[Stored records]
____________

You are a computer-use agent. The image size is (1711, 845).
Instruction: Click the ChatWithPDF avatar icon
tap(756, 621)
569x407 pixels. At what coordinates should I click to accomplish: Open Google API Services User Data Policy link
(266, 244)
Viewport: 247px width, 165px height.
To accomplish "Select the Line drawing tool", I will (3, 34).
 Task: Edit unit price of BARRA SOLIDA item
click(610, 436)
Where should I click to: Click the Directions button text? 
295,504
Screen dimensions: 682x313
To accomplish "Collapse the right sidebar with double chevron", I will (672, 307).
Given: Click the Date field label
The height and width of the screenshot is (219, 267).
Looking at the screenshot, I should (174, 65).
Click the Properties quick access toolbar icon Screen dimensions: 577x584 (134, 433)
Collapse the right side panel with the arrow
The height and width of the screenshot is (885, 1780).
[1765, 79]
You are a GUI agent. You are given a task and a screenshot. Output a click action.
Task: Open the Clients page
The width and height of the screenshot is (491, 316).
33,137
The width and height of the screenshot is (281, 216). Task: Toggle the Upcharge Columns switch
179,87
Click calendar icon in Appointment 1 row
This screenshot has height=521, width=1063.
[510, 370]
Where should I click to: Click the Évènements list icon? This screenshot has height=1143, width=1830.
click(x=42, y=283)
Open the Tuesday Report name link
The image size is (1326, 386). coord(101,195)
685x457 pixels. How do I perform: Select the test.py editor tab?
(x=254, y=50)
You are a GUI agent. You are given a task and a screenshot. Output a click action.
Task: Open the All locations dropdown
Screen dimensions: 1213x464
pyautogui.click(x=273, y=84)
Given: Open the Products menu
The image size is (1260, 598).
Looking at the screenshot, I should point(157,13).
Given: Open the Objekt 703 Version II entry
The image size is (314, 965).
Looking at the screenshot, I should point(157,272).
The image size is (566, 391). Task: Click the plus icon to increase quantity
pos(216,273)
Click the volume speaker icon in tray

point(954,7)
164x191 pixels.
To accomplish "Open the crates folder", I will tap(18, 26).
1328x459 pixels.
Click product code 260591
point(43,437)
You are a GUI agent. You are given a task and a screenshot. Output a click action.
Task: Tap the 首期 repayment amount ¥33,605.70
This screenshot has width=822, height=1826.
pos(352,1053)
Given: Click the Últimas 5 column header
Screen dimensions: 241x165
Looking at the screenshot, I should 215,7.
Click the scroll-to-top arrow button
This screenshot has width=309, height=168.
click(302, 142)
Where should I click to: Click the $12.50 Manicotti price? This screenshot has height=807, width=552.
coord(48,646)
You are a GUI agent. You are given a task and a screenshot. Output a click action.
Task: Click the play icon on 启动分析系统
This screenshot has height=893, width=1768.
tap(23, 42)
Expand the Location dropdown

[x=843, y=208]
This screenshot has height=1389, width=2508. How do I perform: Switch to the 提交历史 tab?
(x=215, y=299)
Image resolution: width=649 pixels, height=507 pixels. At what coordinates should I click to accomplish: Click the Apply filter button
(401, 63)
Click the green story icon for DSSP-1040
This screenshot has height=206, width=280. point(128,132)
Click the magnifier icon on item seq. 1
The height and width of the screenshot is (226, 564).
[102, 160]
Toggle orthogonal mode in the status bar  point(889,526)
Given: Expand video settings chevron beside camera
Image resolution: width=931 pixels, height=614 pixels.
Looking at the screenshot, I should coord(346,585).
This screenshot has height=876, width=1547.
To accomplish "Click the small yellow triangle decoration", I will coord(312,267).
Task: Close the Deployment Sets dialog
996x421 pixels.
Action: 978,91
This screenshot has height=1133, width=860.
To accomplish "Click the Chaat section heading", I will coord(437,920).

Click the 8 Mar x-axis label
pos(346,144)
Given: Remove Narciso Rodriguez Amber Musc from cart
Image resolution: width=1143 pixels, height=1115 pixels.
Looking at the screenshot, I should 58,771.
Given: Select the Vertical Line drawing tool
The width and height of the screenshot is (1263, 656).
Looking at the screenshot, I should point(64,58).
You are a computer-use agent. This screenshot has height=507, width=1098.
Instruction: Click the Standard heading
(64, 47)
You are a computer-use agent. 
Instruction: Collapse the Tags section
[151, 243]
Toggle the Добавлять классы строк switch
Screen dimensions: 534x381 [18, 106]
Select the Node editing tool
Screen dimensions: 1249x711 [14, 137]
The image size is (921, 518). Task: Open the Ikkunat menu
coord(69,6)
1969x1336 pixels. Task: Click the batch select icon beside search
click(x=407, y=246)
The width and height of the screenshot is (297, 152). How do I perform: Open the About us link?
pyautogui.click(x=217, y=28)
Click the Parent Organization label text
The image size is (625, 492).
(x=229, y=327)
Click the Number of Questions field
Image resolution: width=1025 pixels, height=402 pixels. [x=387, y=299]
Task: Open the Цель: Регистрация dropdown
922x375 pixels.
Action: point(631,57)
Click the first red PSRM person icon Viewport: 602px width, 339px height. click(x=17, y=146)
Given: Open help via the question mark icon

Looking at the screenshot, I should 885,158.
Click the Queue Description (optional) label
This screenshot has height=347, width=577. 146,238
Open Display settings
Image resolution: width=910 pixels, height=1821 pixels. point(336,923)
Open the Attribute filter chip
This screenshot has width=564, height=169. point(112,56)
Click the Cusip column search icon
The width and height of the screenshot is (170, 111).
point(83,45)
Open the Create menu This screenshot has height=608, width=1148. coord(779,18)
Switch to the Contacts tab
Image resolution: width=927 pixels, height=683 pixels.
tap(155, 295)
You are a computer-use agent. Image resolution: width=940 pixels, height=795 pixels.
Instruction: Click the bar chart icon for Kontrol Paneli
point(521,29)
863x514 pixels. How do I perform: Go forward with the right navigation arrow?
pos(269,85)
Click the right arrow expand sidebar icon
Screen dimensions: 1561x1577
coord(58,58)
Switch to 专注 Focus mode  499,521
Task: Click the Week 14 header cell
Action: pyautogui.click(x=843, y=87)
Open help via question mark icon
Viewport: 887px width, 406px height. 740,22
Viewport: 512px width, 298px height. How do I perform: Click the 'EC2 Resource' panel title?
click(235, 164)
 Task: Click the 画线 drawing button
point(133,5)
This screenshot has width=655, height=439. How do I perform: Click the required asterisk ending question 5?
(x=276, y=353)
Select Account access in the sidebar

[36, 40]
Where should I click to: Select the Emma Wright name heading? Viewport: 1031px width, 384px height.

____________

Repeat the items above exactly, from the line containing "Expand the Location dropdown" down through the line containing "Action: 978,91", both included.

## Response
Expand the Location dropdown

[x=843, y=208]
This screenshot has height=1389, width=2508. How do I perform: Switch to the 提交历史 tab?
(x=215, y=299)
Image resolution: width=649 pixels, height=507 pixels. At what coordinates should I click to accomplish: Click the Apply filter button
(401, 63)
Click the green story icon for DSSP-1040
This screenshot has height=206, width=280. point(128,132)
Click the magnifier icon on item seq. 1
The height and width of the screenshot is (226, 564).
[102, 160]
Toggle orthogonal mode in the status bar  point(889,526)
Given: Expand video settings chevron beside camera
Image resolution: width=931 pixels, height=614 pixels.
Looking at the screenshot, I should coord(346,585).
This screenshot has height=876, width=1547.
To accomplish "Click the small yellow triangle decoration", I will coord(312,267).
Task: Close the Deployment Sets dialog
996x421 pixels.
Action: 978,91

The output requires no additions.